**What to do**
The lines needed are those below that contain the word "computer"; copy each one.

[Dataset records]
■ ■ ■ ■ ■

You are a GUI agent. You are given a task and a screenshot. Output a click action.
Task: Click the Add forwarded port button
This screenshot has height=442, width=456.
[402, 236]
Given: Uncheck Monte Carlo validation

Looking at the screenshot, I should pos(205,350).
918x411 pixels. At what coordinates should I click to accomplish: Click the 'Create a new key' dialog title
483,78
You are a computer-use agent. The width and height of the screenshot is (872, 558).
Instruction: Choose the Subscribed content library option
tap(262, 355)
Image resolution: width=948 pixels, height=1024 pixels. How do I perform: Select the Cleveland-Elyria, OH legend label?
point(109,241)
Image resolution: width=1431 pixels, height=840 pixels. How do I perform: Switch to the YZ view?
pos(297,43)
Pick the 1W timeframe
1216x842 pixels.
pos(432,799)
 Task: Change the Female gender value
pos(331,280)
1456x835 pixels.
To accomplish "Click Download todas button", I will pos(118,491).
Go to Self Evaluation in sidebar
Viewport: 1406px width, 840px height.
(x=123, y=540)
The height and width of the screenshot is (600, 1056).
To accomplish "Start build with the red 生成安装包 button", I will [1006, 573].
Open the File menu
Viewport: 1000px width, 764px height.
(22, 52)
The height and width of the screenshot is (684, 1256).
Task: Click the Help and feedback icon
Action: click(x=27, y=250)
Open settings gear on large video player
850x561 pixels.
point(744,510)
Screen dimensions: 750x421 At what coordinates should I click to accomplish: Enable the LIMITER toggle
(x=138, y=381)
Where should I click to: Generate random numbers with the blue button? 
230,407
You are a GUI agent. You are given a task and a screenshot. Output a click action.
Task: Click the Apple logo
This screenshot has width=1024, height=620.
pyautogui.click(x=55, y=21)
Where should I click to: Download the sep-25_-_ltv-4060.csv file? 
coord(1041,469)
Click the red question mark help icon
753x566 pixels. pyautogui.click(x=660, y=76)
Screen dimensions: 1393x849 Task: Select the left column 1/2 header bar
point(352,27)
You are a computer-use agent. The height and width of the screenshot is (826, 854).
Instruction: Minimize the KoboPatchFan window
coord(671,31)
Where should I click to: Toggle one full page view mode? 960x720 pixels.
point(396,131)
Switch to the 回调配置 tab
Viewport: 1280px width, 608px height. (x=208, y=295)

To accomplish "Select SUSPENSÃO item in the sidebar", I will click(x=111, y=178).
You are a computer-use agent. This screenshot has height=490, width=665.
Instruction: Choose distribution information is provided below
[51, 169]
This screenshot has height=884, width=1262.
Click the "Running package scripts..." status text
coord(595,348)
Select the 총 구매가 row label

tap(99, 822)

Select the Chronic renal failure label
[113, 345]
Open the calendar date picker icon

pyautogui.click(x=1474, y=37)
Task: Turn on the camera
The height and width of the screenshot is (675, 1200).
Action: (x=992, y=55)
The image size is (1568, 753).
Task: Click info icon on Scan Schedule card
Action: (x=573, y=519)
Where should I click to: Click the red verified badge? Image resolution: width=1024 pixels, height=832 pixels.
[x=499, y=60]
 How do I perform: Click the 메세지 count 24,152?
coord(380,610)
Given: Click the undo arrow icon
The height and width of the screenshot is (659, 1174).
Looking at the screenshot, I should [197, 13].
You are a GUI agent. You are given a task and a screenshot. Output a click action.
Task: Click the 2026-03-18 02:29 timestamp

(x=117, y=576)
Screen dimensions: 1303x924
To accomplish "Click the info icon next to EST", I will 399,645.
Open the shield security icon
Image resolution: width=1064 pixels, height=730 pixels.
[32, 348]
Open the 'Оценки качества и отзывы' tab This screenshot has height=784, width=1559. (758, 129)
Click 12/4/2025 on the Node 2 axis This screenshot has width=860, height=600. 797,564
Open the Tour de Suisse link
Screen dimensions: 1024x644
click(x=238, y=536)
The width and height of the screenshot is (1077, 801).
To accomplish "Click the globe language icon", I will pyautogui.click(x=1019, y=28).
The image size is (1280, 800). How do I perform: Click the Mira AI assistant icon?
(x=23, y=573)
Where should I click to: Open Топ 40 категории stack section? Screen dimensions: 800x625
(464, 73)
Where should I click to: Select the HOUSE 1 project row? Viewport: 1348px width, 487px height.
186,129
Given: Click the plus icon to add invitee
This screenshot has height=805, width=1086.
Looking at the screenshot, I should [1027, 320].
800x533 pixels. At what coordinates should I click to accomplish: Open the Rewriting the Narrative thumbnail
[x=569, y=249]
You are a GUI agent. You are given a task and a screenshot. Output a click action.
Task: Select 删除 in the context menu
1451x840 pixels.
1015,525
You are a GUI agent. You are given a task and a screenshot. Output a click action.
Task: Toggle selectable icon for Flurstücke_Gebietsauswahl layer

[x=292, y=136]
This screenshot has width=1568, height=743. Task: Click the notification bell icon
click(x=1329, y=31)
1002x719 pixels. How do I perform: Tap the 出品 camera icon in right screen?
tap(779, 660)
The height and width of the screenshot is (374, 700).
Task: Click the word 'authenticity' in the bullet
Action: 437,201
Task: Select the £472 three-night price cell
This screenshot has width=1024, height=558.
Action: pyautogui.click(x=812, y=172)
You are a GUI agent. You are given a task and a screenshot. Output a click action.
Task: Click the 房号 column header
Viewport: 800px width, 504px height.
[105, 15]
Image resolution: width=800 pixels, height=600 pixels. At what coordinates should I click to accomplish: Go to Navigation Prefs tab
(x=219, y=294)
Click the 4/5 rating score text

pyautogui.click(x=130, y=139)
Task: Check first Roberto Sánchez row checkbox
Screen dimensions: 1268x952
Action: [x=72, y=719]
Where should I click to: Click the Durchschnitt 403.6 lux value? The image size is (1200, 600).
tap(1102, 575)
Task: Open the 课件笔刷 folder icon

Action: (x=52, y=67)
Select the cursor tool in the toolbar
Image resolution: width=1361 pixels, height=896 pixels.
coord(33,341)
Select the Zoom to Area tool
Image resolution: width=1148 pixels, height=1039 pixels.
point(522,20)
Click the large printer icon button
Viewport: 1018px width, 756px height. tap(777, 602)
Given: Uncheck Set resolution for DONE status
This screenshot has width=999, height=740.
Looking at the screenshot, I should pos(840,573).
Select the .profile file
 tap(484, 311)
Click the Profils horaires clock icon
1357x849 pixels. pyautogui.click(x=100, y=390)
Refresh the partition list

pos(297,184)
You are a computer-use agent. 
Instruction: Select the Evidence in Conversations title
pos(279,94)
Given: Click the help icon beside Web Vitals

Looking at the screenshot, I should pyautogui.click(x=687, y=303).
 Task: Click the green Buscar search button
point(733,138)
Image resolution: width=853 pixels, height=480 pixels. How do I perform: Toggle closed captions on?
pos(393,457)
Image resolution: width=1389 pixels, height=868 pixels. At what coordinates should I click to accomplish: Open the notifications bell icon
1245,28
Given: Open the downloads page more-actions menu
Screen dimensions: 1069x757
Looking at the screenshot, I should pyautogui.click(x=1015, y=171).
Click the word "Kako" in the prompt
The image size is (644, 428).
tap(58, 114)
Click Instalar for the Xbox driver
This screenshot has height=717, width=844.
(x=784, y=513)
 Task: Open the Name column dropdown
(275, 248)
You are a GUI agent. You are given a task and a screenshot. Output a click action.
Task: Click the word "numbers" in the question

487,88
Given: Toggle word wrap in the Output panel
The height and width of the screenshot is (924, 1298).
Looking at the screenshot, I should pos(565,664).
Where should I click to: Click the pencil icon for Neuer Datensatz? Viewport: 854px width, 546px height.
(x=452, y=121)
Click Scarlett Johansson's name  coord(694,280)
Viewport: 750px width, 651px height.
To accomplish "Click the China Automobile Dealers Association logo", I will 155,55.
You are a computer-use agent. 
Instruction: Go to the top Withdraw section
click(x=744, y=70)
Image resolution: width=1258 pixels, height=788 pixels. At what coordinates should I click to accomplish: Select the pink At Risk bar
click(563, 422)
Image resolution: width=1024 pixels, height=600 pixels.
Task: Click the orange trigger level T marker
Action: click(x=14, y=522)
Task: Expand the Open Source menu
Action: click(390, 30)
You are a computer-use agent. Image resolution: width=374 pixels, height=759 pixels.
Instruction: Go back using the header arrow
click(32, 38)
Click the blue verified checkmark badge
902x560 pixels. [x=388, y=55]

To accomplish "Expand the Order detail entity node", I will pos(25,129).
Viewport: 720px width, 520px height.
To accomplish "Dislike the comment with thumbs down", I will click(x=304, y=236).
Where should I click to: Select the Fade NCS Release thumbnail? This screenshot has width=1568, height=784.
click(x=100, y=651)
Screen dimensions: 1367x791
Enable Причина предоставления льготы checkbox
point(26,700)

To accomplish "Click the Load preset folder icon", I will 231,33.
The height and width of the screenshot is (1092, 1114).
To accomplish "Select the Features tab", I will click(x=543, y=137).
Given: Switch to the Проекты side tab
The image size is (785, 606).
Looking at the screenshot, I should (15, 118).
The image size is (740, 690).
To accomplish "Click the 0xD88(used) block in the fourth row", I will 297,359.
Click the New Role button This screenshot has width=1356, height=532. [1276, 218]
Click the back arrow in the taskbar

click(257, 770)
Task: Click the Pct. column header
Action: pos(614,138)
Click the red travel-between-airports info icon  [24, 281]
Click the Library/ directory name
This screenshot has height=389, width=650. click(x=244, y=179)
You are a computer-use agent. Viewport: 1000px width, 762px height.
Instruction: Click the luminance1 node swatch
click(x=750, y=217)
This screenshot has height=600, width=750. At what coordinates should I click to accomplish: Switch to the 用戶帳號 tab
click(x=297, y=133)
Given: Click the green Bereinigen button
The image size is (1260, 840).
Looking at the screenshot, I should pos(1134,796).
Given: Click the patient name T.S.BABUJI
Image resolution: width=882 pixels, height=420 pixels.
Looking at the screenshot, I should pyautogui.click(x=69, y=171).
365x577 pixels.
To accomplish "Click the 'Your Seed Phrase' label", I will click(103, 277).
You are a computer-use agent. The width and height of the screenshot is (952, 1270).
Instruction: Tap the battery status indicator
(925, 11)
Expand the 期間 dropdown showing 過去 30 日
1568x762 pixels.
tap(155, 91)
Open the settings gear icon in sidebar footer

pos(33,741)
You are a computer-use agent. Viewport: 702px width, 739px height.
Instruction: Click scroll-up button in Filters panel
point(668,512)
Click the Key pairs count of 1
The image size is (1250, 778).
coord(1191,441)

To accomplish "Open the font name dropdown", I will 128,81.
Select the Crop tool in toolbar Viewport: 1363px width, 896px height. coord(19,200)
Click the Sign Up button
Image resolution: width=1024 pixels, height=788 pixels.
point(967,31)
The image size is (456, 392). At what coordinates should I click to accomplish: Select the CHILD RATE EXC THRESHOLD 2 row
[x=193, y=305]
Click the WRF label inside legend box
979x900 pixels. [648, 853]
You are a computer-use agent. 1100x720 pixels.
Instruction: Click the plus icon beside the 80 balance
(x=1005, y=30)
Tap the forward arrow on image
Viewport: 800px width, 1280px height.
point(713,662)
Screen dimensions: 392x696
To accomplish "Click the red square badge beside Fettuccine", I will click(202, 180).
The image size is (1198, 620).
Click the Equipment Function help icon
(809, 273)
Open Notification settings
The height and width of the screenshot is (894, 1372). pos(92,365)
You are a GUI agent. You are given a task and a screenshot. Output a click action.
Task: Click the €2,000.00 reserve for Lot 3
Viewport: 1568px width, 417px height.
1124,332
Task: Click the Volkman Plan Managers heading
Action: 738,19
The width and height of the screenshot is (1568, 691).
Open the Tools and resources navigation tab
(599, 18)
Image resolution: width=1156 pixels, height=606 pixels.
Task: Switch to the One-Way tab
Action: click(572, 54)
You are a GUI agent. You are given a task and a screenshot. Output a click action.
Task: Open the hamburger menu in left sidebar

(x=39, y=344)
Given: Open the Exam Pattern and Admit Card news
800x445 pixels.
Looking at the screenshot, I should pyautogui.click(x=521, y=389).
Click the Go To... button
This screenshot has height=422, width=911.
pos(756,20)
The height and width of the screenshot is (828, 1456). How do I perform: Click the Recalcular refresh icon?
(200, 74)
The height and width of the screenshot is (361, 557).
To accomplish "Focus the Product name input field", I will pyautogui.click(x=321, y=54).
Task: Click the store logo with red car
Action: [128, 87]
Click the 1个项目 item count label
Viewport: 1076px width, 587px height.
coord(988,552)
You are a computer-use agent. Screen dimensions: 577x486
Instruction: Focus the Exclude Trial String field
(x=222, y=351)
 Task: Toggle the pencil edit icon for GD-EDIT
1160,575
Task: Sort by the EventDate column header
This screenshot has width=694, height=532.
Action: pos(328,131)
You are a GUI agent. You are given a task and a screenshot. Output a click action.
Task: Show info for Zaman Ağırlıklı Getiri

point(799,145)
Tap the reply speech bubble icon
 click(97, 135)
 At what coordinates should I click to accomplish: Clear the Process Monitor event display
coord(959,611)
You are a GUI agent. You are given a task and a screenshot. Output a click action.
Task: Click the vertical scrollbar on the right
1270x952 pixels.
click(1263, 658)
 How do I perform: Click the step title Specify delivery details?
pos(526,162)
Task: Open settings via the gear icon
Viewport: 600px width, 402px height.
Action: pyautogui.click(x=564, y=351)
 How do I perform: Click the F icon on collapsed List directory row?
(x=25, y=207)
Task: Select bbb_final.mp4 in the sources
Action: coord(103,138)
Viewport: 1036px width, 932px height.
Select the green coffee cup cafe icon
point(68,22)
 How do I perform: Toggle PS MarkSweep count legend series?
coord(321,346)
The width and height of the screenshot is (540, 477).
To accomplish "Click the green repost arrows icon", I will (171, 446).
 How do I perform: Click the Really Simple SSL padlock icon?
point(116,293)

■ ■ ■ ■ ■

**Response to the exercise**
You are a computer-use agent. The width and height of the screenshot is (872, 558).
You are a computer-use agent. The height and width of the screenshot is (826, 854).
You are a computer-use agent. This screenshot has height=490, width=665.
You are a computer-use agent. 
You are a computer-use agent. 
You are a computer-use agent. Image resolution: width=374 pixels, height=759 pixels.
You are a computer-use agent. Viewport: 1000px width, 762px height.
You are a computer-use agent. The width and height of the screenshot is (952, 1270).
You are a computer-use agent. Viewport: 702px width, 739px height.
You are a computer-use agent. 1100x720 pixels.
You are a computer-use agent. Screen dimensions: 577x486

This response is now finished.